Pixel coordinate grounding data

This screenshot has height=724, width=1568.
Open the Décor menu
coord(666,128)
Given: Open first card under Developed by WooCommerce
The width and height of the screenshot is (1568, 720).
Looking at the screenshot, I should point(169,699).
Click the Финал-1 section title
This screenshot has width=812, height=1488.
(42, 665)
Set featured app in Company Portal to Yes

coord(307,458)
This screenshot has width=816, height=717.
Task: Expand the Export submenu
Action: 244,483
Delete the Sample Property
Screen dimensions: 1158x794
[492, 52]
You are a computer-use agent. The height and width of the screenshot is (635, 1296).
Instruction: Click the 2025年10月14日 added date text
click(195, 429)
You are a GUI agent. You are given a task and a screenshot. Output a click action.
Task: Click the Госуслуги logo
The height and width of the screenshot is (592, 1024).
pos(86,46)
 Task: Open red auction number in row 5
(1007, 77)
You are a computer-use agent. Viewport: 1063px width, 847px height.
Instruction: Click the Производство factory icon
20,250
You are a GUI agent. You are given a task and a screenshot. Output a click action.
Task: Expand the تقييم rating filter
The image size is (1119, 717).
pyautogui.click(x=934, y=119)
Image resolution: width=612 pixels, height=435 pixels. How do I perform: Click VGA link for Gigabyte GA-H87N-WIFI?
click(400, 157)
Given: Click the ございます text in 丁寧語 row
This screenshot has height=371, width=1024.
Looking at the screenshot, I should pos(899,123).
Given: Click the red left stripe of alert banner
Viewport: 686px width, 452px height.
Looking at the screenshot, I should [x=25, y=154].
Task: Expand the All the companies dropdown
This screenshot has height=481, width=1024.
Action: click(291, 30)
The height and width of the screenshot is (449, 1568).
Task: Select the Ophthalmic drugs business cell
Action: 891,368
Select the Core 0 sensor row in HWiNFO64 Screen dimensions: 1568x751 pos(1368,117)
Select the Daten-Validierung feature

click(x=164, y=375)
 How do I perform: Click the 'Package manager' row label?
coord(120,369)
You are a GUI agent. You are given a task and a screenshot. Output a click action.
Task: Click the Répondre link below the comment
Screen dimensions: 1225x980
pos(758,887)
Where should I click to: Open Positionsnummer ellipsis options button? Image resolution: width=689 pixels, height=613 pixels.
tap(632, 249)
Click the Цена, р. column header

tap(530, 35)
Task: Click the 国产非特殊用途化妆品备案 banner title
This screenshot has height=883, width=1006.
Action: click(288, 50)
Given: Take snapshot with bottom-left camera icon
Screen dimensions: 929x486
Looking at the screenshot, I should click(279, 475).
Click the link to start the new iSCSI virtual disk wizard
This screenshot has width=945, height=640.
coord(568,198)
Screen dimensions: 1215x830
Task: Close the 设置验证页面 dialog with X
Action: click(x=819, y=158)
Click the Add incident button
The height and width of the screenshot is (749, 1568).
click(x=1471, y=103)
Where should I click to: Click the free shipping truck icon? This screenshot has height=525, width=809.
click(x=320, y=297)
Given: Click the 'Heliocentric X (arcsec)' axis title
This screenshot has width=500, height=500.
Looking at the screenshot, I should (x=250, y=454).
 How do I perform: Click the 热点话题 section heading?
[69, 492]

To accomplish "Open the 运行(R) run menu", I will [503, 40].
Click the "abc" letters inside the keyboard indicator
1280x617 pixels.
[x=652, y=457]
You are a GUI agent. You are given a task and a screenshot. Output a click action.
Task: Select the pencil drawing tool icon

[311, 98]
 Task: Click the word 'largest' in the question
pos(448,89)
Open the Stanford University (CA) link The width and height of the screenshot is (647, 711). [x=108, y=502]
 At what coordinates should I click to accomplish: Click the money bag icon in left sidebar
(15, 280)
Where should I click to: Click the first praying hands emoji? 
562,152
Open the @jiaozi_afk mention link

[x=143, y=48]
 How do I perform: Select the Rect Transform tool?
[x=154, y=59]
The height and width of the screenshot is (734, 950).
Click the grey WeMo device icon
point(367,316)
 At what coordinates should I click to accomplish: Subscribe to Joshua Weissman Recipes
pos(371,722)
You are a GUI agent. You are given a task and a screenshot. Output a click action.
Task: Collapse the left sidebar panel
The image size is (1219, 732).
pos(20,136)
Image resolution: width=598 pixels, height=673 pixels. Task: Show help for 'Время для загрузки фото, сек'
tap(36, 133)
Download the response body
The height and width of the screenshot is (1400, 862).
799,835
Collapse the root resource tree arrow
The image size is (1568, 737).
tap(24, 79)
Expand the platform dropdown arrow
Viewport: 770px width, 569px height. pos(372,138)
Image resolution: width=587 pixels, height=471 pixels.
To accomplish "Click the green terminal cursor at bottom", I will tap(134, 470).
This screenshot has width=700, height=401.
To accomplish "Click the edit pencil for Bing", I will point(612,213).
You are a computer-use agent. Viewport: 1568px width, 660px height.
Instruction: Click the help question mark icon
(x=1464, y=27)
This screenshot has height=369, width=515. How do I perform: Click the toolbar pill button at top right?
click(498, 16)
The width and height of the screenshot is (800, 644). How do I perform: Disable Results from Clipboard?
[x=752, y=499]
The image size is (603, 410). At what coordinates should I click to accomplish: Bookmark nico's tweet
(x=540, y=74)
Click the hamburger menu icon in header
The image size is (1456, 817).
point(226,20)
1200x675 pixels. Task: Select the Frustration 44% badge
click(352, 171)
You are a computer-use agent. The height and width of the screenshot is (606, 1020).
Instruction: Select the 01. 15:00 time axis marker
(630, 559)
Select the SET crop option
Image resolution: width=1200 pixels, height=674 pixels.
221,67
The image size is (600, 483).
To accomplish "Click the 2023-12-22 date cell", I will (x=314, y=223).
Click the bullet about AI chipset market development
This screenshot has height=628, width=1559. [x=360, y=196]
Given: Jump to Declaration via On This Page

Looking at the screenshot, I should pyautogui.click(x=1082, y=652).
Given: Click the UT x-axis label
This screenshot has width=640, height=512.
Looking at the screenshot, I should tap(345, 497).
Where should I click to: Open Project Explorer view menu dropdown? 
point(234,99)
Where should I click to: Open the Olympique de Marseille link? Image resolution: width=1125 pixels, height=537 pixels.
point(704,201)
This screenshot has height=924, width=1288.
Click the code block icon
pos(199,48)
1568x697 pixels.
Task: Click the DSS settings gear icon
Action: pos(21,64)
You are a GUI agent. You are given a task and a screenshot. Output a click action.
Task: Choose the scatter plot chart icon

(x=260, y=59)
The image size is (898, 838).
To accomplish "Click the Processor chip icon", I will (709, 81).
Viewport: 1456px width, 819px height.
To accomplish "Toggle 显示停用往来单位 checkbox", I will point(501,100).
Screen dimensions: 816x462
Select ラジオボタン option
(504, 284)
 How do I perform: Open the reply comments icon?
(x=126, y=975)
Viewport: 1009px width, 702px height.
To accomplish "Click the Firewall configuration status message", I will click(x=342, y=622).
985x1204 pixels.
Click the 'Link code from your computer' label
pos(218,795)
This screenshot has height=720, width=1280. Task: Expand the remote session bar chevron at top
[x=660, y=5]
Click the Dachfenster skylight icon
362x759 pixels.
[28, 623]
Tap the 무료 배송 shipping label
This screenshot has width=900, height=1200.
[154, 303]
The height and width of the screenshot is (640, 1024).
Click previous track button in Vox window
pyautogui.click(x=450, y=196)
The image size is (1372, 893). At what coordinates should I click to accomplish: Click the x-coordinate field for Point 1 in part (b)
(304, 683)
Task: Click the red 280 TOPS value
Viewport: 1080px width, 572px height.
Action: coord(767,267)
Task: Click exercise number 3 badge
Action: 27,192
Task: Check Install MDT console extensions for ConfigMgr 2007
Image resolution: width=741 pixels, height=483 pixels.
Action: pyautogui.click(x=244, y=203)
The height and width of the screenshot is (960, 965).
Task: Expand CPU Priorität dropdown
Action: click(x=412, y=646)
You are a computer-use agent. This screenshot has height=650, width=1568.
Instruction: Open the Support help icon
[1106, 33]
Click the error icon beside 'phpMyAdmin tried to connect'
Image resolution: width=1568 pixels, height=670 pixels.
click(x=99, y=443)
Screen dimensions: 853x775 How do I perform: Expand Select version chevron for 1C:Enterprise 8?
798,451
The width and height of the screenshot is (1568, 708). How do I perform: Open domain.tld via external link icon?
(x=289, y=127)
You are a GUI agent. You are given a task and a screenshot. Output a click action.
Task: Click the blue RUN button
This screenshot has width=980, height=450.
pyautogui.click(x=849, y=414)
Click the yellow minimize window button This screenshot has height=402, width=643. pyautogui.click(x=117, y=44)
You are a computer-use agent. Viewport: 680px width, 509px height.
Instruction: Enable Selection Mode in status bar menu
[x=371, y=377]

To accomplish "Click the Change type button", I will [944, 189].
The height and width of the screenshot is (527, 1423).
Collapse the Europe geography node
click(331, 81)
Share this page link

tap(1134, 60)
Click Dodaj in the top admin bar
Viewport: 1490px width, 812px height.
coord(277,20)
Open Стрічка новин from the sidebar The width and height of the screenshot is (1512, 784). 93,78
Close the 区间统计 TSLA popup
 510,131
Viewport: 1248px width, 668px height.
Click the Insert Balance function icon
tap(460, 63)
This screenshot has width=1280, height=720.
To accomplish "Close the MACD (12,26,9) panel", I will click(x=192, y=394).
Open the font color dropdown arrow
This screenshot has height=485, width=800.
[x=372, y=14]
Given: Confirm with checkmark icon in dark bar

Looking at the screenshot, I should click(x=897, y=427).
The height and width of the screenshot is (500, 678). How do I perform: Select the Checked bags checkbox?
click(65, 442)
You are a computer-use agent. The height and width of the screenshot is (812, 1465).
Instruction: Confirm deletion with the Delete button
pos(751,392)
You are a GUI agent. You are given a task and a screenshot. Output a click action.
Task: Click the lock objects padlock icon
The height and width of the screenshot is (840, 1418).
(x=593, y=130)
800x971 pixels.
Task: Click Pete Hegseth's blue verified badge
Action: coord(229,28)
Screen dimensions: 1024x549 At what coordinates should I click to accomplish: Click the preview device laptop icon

— WORK REQUIRED —
Output, please, only the lines running from the start of the entries through the line that contains "Task: Click the Госуслуги logo", including both of those lines.

— WRITTEN SOLUTION —
This screenshot has height=724, width=1568.
Open the Décor menu
coord(666,128)
Given: Open first card under Developed by WooCommerce
The width and height of the screenshot is (1568, 720).
Looking at the screenshot, I should point(169,699).
Click the Финал-1 section title
This screenshot has width=812, height=1488.
(42, 665)
Set featured app in Company Portal to Yes

coord(307,458)
This screenshot has width=816, height=717.
Task: Expand the Export submenu
Action: 244,483
Delete the Sample Property
Screen dimensions: 1158x794
[492, 52]
You are a computer-use agent. The height and width of the screenshot is (635, 1296).
Instruction: Click the 2025年10月14日 added date text
click(195, 429)
You are a GUI agent. You are given a task and a screenshot. Output a click action.
Task: Click the Госуслуги logo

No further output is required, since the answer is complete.